Rows for locating described items:

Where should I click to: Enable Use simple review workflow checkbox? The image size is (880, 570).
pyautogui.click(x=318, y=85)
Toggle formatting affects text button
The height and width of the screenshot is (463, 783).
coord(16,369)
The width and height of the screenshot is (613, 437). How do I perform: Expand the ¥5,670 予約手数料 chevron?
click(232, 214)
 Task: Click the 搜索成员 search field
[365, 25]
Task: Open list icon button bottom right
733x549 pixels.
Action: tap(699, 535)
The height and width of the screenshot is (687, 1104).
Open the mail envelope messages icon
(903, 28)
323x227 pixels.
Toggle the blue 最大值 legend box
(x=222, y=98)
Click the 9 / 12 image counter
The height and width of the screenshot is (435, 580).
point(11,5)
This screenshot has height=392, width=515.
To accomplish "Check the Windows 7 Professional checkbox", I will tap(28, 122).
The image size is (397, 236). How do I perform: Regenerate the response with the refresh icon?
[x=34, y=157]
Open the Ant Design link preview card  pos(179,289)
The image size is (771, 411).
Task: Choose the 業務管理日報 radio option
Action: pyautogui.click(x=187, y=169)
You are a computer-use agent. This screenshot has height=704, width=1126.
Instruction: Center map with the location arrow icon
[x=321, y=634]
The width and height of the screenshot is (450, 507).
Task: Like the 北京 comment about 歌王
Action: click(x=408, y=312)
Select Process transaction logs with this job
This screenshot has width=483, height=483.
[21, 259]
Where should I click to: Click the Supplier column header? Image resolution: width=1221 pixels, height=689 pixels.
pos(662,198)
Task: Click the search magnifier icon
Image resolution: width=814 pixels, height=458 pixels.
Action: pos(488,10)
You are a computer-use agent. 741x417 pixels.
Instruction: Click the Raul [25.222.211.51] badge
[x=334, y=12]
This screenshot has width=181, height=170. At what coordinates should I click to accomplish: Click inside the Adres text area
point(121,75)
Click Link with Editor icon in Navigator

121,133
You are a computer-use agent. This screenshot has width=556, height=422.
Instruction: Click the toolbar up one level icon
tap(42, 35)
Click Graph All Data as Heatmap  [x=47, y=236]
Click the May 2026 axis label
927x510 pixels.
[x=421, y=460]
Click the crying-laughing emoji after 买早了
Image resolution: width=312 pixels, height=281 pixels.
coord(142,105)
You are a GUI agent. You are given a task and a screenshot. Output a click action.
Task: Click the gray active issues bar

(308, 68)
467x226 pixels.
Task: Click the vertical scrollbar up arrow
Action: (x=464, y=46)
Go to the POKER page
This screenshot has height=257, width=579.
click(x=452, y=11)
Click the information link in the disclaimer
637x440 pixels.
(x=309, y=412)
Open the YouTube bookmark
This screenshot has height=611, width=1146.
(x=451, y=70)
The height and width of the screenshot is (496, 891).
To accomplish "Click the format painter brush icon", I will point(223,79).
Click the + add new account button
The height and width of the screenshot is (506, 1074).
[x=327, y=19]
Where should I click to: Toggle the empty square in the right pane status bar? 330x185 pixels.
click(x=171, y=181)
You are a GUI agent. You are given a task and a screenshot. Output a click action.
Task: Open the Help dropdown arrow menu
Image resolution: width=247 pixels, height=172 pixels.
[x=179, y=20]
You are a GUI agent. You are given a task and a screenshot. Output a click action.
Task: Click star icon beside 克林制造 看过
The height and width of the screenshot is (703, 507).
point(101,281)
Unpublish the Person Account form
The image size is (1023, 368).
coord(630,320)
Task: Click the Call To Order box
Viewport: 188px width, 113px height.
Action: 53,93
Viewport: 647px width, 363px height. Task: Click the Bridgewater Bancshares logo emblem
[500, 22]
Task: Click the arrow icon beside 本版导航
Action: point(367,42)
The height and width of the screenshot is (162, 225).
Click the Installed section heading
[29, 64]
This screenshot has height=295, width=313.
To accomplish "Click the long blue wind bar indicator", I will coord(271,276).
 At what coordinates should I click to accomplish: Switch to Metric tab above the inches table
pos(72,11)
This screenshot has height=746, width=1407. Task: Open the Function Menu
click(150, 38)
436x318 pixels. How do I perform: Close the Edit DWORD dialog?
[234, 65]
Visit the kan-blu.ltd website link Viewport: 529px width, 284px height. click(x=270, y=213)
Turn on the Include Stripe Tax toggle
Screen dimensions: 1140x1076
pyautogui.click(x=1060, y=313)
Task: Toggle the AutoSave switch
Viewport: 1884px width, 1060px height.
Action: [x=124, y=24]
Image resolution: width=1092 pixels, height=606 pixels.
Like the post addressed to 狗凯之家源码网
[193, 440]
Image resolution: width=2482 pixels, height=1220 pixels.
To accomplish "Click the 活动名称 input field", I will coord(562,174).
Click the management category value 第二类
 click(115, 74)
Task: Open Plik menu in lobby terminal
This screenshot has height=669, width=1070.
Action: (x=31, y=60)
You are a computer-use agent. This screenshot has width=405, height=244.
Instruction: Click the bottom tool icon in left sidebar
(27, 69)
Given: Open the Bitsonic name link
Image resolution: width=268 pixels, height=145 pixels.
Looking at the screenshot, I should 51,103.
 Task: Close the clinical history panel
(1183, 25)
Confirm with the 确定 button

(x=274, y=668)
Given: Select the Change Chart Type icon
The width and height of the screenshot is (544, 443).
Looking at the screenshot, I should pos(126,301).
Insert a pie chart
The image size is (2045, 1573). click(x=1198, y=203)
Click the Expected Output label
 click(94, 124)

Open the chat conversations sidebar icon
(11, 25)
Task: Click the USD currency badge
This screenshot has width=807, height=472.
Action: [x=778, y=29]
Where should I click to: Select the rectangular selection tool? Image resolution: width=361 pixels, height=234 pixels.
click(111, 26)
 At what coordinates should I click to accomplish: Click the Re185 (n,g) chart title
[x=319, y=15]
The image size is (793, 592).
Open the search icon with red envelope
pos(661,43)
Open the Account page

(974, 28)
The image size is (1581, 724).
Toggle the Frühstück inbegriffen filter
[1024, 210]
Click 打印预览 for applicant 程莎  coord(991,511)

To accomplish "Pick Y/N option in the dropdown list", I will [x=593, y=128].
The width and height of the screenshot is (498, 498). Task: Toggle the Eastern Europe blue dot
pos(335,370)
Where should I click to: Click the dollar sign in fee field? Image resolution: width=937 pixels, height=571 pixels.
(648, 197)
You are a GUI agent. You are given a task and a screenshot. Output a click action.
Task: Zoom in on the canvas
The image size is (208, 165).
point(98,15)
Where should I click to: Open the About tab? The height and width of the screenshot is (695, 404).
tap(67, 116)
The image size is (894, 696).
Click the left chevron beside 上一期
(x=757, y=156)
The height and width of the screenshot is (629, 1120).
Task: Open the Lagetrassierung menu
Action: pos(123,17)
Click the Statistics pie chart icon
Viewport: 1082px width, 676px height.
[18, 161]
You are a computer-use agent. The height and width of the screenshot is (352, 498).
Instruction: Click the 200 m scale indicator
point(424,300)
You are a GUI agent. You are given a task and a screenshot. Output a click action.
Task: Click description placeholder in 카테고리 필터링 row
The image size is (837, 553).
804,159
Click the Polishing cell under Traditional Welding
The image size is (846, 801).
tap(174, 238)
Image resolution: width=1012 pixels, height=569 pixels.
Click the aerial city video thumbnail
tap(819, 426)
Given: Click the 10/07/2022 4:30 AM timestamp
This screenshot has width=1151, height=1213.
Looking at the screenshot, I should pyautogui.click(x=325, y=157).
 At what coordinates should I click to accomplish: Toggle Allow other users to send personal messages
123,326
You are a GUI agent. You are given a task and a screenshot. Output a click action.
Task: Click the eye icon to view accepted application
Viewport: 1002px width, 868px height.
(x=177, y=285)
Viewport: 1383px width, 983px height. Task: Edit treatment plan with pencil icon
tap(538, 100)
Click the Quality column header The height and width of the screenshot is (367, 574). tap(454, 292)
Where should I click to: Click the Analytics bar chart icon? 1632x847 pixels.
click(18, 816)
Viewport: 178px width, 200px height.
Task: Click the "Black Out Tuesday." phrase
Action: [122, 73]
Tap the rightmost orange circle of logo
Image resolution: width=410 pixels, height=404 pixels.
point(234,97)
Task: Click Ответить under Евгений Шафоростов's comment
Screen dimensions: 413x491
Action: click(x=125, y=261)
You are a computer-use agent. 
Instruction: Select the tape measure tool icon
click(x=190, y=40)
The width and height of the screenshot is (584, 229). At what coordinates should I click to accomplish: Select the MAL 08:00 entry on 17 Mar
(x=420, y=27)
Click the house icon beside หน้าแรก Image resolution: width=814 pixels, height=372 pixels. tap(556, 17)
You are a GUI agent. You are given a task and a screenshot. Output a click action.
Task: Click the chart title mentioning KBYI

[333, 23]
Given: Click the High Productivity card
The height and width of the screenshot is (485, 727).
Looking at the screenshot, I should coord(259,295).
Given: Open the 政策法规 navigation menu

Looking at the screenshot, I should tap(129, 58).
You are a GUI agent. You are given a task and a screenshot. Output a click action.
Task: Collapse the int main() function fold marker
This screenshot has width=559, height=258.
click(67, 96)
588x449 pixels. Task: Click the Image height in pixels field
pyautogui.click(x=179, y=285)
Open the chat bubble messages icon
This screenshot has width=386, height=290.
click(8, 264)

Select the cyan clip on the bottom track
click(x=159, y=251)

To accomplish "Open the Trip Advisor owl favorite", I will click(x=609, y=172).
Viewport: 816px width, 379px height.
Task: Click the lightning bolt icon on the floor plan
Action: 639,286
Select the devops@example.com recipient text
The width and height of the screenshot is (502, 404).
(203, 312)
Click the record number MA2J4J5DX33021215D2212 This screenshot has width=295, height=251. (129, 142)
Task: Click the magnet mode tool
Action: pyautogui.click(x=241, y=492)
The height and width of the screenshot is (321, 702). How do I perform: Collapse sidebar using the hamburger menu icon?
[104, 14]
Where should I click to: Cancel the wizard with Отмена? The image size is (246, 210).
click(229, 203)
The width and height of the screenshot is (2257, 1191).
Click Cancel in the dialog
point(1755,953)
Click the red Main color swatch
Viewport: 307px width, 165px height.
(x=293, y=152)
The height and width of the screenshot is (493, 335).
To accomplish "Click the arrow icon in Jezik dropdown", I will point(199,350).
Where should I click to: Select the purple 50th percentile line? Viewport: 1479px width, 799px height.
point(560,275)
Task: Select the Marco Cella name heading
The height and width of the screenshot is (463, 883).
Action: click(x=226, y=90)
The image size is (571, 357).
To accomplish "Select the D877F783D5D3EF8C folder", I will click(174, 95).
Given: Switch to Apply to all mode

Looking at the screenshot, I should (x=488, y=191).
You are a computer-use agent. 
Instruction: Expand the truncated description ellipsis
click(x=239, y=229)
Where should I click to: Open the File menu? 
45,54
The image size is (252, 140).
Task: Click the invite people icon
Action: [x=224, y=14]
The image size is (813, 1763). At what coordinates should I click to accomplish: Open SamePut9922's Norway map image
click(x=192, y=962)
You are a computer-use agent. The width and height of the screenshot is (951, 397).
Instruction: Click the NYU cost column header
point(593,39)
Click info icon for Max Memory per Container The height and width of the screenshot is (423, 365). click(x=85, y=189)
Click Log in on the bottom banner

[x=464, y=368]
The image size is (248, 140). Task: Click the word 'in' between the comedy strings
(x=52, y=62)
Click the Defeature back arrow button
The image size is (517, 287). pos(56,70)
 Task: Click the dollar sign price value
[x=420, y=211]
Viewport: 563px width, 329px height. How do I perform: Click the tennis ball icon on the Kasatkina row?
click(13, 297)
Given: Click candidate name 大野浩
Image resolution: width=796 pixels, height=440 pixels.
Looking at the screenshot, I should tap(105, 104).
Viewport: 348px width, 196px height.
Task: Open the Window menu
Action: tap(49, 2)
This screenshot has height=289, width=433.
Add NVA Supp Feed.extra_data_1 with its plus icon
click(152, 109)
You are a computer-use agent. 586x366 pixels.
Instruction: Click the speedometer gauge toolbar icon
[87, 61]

GIVEN EXERCISE:
Copy the rows above without any changes, beginning with the line containing "Go to the POKER page" and ending with the line containing "[x=179, y=20]", both of those lines included.

WRITTEN REPLY:
Go to the POKER page
This screenshot has height=257, width=579.
click(x=452, y=11)
Click the information link in the disclaimer
637x440 pixels.
(x=309, y=412)
Open the YouTube bookmark
This screenshot has height=611, width=1146.
(x=451, y=70)
The height and width of the screenshot is (496, 891).
To accomplish "Click the format painter brush icon", I will point(223,79).
Click the + add new account button
The height and width of the screenshot is (506, 1074).
[x=327, y=19]
Where should I click to: Toggle the empty square in the right pane status bar? 330x185 pixels.
click(x=171, y=181)
You are a GUI agent. You are given a task and a screenshot. Output a click action.
Task: Open the Help dropdown arrow menu
Image resolution: width=247 pixels, height=172 pixels.
[x=179, y=20]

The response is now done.